Continue the following passage on abrasive media for grit blasting, starting right after its last sentence.

### Supplied text:
+ + + + +

Abrasive Media Used in Grit Blasting
The effectiveness and outcome of grit blasting are largely determined by the type of abrasive media used. These materials can be broadly categorized into metallic, mineral, and organic types, each with distinct properties.
Metallic abrasives like steel grit are known for their durability and aggressive cutting action. With a high hardness and angular shape, steel grit is effective for removing heavy rust and thick coatings, and it can be recycled multiple times. Mineral abrasives are also widely used, with aluminum oxide being one of the most common. Rating a 9 on the Mohs hardness scale, aluminum oxide is hard and sharp, making it versatile for etching metals, preparing surfaces for paint, and cleaning various materials. Glass beads, another mineral abrasive, are spherical and less aggressive. They are used for more gentle cleaning, polishing, and creating a smooth, bright finish on surfaces without causing significant damage.

+ + + + +

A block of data
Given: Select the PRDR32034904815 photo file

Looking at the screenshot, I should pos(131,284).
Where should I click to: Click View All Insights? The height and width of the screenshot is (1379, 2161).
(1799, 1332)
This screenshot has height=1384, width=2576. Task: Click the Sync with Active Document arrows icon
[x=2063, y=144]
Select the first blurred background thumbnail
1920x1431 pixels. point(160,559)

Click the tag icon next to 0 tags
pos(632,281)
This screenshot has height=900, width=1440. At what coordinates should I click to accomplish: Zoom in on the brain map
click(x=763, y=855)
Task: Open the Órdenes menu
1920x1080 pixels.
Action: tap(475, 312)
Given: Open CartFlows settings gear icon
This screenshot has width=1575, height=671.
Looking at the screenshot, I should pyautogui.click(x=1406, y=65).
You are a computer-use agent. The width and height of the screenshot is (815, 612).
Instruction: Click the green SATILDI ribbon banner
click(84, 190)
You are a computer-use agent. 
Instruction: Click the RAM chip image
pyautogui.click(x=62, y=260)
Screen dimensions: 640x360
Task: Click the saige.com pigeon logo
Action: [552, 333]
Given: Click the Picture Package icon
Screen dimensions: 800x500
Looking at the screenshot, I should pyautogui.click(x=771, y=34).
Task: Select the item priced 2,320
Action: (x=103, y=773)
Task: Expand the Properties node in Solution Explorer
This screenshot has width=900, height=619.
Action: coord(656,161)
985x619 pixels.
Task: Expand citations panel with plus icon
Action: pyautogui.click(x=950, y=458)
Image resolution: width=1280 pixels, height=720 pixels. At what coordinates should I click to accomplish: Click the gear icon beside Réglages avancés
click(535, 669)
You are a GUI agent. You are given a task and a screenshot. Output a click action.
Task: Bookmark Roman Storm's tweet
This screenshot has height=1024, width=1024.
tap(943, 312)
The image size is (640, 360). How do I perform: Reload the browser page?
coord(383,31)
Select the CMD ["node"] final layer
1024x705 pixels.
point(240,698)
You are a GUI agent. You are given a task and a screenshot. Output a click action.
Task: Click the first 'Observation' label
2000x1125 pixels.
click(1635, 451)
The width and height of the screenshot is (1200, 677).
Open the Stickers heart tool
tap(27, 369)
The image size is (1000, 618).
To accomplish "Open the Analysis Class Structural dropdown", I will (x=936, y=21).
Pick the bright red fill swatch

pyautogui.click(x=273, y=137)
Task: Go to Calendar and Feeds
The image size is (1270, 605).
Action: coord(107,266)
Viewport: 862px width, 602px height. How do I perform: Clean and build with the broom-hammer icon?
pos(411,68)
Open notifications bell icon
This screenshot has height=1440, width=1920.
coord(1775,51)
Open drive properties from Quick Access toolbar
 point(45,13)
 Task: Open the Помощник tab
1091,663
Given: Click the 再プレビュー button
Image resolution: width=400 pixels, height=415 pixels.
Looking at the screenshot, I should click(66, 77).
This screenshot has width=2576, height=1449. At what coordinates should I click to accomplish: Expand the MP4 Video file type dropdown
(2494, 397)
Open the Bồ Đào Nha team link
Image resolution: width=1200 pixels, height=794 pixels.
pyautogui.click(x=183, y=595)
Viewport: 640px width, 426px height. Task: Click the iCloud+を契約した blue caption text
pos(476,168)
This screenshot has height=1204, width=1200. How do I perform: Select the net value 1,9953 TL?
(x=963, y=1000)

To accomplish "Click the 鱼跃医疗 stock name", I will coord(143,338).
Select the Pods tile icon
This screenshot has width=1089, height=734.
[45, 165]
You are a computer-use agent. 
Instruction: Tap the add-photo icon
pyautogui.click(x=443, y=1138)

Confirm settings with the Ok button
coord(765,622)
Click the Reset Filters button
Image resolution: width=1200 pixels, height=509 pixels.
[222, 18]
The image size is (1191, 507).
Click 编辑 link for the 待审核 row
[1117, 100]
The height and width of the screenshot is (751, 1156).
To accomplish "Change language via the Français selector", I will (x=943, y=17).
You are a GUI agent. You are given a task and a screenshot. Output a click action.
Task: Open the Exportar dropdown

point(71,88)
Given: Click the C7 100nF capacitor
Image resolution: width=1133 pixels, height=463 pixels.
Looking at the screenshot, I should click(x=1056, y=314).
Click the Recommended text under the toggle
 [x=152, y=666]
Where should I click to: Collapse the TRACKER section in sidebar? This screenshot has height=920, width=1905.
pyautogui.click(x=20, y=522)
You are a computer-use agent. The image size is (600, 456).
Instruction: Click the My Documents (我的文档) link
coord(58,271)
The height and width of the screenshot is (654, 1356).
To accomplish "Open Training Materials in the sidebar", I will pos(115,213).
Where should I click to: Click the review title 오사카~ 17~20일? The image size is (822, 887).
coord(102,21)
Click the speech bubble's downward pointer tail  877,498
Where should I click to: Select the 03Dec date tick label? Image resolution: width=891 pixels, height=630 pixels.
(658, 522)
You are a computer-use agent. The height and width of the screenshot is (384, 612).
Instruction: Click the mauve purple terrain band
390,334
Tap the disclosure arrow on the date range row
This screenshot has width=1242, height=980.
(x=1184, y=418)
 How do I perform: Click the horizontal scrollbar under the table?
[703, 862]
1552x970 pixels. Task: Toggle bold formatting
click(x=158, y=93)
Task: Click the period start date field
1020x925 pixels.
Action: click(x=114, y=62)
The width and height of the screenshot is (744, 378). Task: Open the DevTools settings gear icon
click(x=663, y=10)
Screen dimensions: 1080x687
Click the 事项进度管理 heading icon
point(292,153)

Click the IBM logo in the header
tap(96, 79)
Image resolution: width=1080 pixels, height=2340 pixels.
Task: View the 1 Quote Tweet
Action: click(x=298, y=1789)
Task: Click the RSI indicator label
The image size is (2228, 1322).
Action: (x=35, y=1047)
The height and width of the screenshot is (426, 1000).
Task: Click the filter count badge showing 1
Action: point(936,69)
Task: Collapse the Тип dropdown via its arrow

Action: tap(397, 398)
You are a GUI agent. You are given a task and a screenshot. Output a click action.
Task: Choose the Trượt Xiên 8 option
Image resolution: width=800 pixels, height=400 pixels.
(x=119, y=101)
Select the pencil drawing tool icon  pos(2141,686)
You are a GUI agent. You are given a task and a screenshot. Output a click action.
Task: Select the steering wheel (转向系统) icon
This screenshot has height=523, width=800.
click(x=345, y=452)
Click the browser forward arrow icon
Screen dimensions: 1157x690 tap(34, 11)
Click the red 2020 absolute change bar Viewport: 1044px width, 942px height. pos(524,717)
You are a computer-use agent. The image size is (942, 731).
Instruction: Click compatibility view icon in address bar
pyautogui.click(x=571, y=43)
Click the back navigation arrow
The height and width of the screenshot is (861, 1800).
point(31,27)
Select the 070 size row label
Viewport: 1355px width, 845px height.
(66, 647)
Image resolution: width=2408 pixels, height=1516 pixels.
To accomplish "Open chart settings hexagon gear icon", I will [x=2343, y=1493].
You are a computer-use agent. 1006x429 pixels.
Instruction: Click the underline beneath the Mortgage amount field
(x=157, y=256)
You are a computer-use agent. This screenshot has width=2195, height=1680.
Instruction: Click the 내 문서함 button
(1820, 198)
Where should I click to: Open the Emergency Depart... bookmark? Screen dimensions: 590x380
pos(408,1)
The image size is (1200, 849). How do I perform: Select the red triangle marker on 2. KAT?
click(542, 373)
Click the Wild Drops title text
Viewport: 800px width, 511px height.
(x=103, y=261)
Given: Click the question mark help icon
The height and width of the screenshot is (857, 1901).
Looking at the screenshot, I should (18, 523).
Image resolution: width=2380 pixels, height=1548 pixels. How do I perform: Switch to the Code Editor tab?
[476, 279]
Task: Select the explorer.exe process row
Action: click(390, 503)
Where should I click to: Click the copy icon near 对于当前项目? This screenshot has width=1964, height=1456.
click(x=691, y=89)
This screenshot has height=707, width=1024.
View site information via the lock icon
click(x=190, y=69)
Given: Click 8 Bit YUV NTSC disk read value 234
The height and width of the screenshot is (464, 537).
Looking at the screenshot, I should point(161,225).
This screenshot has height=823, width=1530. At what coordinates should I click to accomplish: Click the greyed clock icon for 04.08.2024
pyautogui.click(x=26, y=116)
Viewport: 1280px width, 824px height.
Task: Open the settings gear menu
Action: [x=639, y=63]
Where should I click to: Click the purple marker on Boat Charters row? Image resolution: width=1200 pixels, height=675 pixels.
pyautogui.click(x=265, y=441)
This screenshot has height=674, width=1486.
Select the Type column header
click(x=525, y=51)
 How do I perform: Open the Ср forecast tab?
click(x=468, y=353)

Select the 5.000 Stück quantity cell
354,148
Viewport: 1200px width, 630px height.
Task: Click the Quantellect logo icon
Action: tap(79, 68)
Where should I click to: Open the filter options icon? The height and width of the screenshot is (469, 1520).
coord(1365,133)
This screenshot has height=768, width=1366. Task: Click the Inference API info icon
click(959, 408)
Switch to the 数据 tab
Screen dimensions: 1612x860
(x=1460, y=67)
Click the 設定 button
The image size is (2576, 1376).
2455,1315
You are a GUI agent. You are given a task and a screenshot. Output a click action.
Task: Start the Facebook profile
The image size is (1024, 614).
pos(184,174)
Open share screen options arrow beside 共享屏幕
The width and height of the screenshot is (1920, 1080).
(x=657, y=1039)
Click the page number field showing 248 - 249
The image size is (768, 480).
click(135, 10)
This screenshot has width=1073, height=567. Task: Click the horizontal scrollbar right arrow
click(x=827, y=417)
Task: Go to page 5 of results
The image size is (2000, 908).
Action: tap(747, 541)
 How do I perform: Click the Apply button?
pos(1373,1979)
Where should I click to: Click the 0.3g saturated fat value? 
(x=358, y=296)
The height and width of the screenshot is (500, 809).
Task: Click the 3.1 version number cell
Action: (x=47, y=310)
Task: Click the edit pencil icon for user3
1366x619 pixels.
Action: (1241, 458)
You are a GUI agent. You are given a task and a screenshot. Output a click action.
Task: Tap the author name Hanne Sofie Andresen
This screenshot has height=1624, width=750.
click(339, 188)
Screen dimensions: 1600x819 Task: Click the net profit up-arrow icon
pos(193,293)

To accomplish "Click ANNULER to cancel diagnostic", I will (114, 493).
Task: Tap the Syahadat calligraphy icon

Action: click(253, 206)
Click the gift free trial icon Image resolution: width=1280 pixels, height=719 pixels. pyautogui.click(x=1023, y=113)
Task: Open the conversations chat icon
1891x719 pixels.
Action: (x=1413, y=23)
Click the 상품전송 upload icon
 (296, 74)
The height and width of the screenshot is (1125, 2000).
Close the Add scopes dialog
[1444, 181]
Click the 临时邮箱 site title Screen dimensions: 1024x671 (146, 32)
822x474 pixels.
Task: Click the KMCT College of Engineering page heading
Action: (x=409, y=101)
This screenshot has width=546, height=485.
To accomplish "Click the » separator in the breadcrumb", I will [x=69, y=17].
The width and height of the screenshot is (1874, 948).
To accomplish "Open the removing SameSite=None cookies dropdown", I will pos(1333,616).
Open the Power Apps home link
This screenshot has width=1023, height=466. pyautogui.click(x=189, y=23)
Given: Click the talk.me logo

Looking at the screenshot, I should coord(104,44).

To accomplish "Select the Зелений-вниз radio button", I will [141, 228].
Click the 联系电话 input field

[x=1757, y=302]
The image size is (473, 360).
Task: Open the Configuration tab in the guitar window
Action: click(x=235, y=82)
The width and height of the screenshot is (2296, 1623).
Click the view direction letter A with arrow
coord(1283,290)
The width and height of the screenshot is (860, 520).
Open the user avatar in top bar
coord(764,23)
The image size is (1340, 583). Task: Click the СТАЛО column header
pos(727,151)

+ + + + +

### Solved exercise:
For delicate surfaces where minimal impact is necessary, organic media is a suitable choice. Walnut shells are a common organic abrasive that is lightweight and angular. This material is effective for stripping paint and cleaning softer substrates like aluminum, plastics, and wood without damaging the underlying surface.
Common Applications and Surface Finishes
In the automotive restoration sector, it is a fast and effective method for stripping old paint, body fillers, and rust from car bodies and components, preparing them for new coatings. The process is significantly faster than traditional methods like manual sanding. Depending on the vehicle’s material, abrasives like crushed glass are often preferred because they can remove contaminants without warping the underlying metal.
The shipbuilding industry heavily relies on grit blasting for both construction and maintenance. The steel hulls of ships and other marine structures are blasted to remove corrosion, old paint, and marine growth like barnacles. This not only cleans the surface but also creates a specific texture known as a surface profile or anchor pattern. This pattern consists of microscopic peaks and valleys on the steel, which provides a greater surface area for new protective coatings to adhere to, ensuring their longevity in harsh marine environments.
In manufacturing, grit blasting is used for a variety of finishing tasks. It can deburr or remove small imperfections from machined components and create a uniform matte cosmetic finish. The process can also be used to texturize parts to alter their appearance or improve bonding with other materials.